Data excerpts
#####
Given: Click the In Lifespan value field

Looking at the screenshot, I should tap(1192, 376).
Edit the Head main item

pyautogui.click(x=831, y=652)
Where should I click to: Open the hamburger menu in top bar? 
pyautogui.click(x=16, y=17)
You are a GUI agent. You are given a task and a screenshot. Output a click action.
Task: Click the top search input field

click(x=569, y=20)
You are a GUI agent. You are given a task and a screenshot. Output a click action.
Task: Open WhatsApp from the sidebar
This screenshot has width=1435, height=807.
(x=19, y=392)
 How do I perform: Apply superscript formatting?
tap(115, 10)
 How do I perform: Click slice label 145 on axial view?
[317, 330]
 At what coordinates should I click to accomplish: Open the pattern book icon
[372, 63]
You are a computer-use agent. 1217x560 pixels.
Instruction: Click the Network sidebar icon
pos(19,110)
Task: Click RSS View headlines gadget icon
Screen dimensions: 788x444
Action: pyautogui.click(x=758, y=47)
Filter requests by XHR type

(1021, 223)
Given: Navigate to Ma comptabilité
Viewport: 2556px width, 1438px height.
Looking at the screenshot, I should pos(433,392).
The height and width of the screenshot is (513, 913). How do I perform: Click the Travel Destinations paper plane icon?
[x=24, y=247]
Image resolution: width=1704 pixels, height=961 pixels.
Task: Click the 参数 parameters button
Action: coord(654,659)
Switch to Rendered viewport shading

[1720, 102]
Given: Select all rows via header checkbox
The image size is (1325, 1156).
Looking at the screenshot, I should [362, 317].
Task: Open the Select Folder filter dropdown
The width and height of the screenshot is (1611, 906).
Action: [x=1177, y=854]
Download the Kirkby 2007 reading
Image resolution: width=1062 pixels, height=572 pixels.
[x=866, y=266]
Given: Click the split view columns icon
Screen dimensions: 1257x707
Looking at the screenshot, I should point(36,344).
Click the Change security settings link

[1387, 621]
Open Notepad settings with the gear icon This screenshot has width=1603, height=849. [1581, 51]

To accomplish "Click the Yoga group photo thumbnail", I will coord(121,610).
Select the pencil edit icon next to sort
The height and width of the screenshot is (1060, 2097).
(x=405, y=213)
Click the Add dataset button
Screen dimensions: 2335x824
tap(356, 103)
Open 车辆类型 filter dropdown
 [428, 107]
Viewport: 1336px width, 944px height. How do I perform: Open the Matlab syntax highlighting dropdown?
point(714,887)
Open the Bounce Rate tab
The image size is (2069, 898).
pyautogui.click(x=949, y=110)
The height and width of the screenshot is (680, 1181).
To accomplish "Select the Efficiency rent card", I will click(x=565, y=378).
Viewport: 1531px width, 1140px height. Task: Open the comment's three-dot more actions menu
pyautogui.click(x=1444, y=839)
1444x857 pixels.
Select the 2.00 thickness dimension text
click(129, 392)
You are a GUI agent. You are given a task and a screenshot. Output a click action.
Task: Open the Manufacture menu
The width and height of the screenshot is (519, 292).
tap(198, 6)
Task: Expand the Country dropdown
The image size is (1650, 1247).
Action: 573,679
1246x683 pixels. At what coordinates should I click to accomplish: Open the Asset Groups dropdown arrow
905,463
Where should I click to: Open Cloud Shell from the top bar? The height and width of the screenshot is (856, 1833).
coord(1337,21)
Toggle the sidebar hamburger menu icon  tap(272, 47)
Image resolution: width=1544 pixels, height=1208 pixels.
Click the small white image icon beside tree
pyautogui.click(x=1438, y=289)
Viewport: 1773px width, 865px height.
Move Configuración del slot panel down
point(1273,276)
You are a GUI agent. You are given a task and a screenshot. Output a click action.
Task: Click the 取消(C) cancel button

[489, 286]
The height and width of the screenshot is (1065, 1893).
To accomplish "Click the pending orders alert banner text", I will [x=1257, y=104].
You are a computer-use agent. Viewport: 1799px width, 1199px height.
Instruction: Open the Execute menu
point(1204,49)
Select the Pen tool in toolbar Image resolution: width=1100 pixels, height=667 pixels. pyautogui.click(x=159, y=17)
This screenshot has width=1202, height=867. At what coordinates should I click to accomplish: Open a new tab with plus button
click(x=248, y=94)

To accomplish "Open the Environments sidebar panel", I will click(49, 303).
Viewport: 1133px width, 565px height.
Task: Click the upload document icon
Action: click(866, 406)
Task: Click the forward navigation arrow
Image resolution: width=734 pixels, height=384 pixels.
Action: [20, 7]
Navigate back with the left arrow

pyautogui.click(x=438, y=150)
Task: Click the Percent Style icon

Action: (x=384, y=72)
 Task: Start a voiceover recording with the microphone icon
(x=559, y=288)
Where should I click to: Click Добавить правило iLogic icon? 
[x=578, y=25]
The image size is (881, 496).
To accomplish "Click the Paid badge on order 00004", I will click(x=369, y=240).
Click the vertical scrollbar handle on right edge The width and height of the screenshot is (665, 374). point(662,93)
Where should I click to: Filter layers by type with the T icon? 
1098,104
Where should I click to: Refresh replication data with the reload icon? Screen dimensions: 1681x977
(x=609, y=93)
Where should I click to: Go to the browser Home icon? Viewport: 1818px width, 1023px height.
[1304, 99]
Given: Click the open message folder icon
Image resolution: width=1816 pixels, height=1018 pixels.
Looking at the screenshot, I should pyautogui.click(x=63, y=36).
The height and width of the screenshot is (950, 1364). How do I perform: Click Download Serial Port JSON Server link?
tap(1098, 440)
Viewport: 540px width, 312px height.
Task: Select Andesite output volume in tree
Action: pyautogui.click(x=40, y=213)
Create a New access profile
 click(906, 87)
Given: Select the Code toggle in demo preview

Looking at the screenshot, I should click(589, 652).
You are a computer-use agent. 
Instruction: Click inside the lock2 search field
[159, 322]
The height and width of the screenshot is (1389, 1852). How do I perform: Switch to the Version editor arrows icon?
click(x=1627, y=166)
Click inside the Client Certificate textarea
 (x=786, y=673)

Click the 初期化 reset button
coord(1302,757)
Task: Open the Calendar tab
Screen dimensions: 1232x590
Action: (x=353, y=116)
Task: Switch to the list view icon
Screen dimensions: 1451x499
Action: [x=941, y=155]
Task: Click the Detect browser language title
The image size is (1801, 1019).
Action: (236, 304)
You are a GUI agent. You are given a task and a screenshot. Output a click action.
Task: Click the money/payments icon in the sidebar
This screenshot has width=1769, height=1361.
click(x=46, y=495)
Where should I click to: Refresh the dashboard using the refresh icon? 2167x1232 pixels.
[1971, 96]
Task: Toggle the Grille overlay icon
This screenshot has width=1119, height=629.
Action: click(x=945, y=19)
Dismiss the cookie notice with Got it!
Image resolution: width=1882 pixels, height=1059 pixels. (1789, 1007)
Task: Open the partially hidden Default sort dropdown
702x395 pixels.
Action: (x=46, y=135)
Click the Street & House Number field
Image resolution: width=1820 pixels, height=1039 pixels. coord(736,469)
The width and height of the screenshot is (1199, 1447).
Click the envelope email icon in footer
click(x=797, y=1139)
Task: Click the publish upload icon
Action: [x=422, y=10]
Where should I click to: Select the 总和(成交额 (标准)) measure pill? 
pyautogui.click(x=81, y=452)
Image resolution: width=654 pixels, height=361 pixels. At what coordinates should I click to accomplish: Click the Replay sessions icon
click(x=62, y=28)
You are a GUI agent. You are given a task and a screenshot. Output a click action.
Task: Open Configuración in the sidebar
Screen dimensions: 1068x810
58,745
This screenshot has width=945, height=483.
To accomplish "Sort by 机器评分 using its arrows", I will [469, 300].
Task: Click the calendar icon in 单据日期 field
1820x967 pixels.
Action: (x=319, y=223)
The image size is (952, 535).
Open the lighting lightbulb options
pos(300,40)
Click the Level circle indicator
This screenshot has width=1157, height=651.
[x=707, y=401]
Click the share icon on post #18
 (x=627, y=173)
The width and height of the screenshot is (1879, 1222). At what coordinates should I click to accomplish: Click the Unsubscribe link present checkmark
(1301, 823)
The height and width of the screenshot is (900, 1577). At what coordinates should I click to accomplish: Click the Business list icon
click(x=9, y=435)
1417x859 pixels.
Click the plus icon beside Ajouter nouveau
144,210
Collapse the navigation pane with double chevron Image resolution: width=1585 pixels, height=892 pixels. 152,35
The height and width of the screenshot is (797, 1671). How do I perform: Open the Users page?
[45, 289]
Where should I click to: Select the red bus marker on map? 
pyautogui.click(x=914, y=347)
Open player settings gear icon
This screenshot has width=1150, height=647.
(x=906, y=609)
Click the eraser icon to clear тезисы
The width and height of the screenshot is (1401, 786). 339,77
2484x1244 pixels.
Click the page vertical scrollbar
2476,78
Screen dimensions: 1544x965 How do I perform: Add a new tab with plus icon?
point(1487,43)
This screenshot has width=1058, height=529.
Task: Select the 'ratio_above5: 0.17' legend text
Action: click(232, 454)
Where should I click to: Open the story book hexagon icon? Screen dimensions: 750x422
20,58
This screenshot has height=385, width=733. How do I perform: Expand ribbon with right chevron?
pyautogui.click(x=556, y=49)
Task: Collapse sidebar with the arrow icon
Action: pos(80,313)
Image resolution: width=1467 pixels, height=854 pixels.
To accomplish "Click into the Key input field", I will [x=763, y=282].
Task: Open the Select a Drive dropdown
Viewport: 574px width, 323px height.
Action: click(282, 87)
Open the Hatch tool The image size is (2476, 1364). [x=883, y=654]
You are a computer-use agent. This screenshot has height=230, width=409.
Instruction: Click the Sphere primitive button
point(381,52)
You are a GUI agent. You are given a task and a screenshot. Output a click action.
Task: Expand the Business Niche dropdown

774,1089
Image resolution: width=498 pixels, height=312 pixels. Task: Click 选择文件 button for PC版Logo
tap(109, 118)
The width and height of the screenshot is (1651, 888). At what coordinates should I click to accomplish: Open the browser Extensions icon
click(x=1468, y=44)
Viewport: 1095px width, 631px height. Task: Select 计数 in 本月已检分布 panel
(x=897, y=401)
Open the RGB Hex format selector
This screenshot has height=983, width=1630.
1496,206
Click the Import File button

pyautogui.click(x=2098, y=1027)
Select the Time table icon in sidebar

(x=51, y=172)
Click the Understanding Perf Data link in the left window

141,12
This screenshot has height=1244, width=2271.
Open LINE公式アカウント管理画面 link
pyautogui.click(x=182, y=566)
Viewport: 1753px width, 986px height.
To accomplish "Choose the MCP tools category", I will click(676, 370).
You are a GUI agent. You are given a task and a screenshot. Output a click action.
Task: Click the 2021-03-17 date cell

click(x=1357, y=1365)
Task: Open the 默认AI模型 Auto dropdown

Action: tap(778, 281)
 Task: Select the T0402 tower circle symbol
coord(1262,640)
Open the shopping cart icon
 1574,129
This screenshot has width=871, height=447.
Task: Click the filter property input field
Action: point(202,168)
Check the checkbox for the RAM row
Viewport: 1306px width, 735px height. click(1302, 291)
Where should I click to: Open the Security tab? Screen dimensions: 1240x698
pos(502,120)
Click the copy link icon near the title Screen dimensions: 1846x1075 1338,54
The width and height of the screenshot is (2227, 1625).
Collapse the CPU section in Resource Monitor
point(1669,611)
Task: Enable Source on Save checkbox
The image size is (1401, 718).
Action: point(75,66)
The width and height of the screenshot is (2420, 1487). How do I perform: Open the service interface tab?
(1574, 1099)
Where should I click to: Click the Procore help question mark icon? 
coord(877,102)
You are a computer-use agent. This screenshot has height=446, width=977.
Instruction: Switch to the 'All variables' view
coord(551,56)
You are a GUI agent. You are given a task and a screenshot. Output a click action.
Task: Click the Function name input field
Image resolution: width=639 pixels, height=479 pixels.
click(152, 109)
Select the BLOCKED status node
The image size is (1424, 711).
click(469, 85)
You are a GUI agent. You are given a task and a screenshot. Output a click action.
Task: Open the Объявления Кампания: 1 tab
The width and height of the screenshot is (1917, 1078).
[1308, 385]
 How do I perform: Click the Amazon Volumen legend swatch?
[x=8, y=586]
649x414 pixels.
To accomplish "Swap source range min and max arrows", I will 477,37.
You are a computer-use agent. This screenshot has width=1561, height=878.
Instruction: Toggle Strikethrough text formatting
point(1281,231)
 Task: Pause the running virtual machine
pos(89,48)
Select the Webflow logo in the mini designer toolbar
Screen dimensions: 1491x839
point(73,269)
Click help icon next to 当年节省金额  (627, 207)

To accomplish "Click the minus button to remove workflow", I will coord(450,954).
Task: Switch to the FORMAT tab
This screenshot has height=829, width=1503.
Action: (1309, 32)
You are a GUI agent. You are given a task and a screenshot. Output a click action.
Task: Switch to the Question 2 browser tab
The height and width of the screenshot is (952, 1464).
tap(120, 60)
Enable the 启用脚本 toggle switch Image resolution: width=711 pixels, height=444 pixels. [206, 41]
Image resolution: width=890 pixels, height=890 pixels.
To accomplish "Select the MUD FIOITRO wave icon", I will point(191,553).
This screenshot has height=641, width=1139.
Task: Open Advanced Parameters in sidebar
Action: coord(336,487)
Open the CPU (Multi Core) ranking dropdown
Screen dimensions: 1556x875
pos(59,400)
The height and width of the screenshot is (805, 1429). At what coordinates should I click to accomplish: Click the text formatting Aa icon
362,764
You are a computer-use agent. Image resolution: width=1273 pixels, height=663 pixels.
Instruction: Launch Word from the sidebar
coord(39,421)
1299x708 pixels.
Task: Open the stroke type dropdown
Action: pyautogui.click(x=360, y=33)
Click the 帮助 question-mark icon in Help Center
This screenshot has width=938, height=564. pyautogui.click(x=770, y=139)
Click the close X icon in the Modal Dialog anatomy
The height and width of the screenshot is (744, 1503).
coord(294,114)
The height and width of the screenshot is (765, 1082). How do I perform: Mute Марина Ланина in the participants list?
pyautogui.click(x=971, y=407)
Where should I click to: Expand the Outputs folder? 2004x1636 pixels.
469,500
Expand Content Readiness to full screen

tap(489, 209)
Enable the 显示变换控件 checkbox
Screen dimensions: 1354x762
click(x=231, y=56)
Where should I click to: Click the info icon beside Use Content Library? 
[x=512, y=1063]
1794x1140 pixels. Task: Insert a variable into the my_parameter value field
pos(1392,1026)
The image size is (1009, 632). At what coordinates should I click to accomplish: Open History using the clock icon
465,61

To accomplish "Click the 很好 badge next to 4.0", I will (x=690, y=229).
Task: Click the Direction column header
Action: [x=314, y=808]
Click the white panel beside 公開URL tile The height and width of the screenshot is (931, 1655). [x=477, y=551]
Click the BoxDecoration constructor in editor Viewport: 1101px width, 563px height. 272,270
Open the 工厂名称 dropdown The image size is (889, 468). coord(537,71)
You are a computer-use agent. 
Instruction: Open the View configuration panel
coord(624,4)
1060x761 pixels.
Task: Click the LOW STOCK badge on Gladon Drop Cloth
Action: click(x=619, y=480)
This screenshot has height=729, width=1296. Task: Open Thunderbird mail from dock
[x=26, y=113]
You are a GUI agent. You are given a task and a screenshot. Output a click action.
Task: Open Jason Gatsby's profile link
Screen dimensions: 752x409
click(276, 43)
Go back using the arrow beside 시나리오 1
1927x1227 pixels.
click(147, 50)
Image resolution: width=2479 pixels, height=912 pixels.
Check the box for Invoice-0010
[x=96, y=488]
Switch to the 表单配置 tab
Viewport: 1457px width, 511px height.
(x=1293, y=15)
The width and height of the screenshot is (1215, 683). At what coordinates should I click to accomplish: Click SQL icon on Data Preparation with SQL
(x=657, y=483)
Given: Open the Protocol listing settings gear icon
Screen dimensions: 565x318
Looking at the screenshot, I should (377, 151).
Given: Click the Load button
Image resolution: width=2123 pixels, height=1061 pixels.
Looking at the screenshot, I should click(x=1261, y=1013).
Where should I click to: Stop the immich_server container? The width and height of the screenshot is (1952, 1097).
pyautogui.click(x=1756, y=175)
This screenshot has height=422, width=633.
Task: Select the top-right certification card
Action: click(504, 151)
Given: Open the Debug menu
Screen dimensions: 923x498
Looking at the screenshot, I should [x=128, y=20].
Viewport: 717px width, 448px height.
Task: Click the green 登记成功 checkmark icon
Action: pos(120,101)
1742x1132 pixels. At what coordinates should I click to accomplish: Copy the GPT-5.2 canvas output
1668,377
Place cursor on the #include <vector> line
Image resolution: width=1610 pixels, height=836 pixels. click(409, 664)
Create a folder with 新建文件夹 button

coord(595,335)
#####
§ Your objective: Write only the number of lines above in which the word "navigation" is found.

§ Response for this exercise: 2